Question

Over a long period of time it has been observed that a 'shooter' can hit a target on a single trial with probability $$0.8$$. Suppose that he fires four shots at the target. What is the probability that he will hit the target at least once?

Answer

**step1** Understanding the Problem

The problem describes a shooter who can hit a target with a certain probability on a single attempt. We are told the shooter takes four shots. We need to find the probability that the shooter will hit the target at least once during these four shots.

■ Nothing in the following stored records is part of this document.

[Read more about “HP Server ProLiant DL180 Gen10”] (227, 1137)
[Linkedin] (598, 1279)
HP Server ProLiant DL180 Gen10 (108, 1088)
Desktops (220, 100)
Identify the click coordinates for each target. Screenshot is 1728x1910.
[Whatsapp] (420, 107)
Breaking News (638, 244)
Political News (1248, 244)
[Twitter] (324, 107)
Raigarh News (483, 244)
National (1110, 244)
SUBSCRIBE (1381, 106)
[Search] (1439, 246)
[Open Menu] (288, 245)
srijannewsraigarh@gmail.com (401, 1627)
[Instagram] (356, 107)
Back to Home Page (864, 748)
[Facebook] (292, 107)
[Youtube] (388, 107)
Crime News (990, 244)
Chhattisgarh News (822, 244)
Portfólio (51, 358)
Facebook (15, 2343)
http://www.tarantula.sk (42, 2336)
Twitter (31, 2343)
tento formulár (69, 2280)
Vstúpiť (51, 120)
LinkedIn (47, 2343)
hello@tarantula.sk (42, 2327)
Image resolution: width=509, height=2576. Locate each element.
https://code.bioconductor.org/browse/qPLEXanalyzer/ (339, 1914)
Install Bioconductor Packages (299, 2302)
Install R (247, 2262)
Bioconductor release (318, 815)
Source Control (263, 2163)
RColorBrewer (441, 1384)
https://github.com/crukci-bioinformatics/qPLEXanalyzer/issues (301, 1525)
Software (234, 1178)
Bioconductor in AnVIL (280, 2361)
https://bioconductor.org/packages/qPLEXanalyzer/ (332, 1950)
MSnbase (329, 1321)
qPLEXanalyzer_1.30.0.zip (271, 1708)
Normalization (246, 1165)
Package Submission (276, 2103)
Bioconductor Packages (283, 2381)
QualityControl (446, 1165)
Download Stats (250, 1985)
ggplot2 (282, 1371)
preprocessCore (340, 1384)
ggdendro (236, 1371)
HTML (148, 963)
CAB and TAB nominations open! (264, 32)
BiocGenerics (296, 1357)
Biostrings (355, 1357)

**step2** Identifying Given Information

The probability of the shooter hitting the target on a single try is given as $$0.8$$.

**step3** Calculating the Probability of Missing the Target

If the probability of hitting the target is $$0.8$$, then the probability of not hitting (missing) the target is the total probability (which is 1) minus the probability of hitting.
Probability of Missing = $$1 - 0.8$$
Subtracting $$0.8$$ from $$1$$ gives:
$$1 - 0.8 = 0.2$$
So, the probability of missing the target on a single shot is $$0.2$$.

**step4** Understanding "At Least Once"

The phrase "at least once" means the shooter could hit the target 1 time, 2 times, 3 times, or even all 4 times. It is easier to consider the opposite situation: what is the probability that the shooter does *not* hit the target at least once? This means the shooter misses the target every single time. Once we find the probability of missing all four shots, we can subtract that from 1 (representing the total probability of all possible outcomes) to find the probability of hitting at least once.

**step5** Calculating the Probability of Missing All Four Shots

Since each shot is independent, meaning the outcome of one shot does not affect the others, the probability of missing all four shots is found by multiplying the probability of missing for each shot together.
Probability of missing all four shots = (Probability of Missing on 1st Shot) $$\times$$ (Probability of Missing on 2nd Shot) $$\times$$ (Probability of Missing on 3rd Shot) $$\times$$ (Probability of Missing on 4th Shot)
Probability of missing all four shots = $$0.2 \times 0.2 \times 0.2 \times 0.2$$

**step6** Performing the Multiplication

Let's perform the multiplication step by step:
First, multiply the first two probabilities:
$$0.2 \times 0.2 = 0.04$$
Next, multiply this result by the third probability:
$$0.04 \times 0.2 = 0.008$$
Finally, multiply this result by the fourth probability:
$$0.008 \times 0.2 = 0.0016$$
So, the probability of the shooter missing all four shots is $$0.0016$$.

**step7** Calculating the Probability of Hitting At Least Once

Now, to find the probability of hitting the target at least once, we subtract the probability of missing all four shots from the total probability (which is 1).
Probability of hitting at least once = $$1 - \text{Probability of missing all four shots}$$
Probability of hitting at least once = $$1 - 0.0016$$

**step8** Performing the Subtraction

Let's perform the subtraction:
$$1.0000 - 0.0016 = 0.9984$$
Therefore, the probability that the shooter will hit the target at least once is $$0.9984$$.